▶ Task
The listing below holds a line with "This screenshot has width=1389, height=868." and a line with "Task: Click the Ping bell icon". Reproduce those two lines exactly, plus everything between them.

== Given data ==

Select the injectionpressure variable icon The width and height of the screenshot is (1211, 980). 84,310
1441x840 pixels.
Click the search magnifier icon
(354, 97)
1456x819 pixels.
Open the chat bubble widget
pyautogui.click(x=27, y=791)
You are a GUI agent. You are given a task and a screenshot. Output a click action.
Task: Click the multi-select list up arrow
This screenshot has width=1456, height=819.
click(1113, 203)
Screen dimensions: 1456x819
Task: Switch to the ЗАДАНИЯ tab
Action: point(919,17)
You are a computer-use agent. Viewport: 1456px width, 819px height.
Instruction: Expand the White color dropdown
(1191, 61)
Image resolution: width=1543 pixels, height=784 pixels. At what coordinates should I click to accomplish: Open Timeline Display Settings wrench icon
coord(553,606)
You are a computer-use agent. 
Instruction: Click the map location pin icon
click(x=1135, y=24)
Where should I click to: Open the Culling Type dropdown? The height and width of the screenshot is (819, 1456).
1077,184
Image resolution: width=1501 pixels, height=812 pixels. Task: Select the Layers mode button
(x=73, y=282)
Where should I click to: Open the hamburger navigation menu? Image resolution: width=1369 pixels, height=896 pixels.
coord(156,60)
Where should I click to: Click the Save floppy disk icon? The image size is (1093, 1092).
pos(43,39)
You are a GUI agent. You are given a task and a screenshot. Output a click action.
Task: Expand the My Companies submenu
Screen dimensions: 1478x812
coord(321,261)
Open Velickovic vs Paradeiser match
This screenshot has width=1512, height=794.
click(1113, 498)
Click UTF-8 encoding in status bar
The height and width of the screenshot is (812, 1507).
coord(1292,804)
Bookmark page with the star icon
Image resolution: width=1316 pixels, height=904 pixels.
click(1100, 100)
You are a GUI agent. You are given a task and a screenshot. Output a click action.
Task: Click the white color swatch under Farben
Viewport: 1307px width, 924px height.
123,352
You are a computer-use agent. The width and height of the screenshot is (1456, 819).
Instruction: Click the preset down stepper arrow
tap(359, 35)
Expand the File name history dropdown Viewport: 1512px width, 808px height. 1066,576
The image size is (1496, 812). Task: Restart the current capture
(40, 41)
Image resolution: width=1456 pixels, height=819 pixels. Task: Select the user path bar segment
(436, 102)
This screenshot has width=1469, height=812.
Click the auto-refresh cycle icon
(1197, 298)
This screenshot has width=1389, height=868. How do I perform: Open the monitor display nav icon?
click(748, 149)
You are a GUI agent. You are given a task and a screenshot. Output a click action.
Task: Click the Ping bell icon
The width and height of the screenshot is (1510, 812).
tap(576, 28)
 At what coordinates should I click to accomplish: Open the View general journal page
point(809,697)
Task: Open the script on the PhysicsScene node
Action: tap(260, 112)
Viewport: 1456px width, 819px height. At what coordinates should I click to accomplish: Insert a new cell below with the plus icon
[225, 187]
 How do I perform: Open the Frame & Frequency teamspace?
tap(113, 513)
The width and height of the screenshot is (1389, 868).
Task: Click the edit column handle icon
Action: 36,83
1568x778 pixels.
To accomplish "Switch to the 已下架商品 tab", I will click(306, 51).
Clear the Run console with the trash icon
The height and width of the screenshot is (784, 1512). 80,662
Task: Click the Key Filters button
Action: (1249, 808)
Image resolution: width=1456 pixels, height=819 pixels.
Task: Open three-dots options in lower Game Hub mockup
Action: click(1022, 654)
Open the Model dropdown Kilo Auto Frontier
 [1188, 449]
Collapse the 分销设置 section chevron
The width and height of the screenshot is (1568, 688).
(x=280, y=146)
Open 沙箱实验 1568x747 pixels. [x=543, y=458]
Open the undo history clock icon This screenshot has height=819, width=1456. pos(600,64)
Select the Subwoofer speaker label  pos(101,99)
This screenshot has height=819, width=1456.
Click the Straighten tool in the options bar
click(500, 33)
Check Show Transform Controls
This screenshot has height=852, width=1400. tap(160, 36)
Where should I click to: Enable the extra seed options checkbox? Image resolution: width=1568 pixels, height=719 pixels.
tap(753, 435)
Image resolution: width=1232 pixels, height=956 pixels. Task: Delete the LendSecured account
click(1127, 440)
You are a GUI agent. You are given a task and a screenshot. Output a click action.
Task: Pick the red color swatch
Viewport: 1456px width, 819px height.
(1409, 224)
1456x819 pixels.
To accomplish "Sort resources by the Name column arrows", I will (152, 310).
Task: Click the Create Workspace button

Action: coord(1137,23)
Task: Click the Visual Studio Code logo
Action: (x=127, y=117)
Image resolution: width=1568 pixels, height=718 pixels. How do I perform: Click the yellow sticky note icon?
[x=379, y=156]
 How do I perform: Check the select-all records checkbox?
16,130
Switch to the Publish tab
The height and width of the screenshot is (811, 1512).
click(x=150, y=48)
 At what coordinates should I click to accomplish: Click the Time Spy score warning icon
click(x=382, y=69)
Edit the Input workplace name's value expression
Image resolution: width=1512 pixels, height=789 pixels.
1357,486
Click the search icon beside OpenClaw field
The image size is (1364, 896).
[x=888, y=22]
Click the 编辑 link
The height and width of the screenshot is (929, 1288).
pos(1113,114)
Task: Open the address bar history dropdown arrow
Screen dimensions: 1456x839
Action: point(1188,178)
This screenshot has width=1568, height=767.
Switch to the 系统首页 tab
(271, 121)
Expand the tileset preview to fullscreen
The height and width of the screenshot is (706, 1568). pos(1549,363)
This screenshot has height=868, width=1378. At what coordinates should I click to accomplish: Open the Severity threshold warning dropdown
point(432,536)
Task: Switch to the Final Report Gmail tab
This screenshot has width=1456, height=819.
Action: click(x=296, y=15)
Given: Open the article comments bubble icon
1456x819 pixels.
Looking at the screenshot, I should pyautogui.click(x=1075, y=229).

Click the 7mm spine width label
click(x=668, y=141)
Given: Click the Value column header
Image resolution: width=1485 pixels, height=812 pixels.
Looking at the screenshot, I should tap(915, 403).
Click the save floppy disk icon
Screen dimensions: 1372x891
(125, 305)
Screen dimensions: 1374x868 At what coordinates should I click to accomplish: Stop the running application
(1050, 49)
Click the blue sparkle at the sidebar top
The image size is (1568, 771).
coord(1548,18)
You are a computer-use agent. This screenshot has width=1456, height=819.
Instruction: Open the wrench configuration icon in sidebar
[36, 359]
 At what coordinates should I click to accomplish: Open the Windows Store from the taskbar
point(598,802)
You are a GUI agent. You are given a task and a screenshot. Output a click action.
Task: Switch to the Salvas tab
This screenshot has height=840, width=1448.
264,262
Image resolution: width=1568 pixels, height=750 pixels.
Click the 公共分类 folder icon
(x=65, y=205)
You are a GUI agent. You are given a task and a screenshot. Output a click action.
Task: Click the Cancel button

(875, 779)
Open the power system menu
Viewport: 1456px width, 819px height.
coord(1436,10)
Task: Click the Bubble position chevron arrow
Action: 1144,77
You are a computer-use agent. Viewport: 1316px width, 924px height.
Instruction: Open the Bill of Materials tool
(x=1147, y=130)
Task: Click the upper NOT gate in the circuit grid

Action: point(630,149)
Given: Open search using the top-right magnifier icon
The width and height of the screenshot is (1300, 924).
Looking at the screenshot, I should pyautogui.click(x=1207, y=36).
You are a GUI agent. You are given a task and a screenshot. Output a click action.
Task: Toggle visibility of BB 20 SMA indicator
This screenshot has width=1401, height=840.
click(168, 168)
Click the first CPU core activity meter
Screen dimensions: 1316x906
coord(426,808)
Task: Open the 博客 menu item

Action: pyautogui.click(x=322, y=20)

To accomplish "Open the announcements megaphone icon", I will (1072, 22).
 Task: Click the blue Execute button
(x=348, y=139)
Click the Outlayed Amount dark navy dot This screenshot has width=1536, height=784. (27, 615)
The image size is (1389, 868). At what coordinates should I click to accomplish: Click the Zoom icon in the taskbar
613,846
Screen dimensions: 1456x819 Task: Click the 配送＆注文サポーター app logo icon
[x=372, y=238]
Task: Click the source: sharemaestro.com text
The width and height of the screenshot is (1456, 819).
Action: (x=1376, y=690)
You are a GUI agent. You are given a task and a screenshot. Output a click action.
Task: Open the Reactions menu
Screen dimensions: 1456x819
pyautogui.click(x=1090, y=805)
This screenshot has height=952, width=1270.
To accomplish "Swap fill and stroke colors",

===

▶ Written reply
This screenshot has width=1389, height=868. How do I perform: Open the monitor display nav icon?
click(748, 149)
You are a GUI agent. You are given a task and a screenshot. Output a click action.
Task: Click the Ping bell icon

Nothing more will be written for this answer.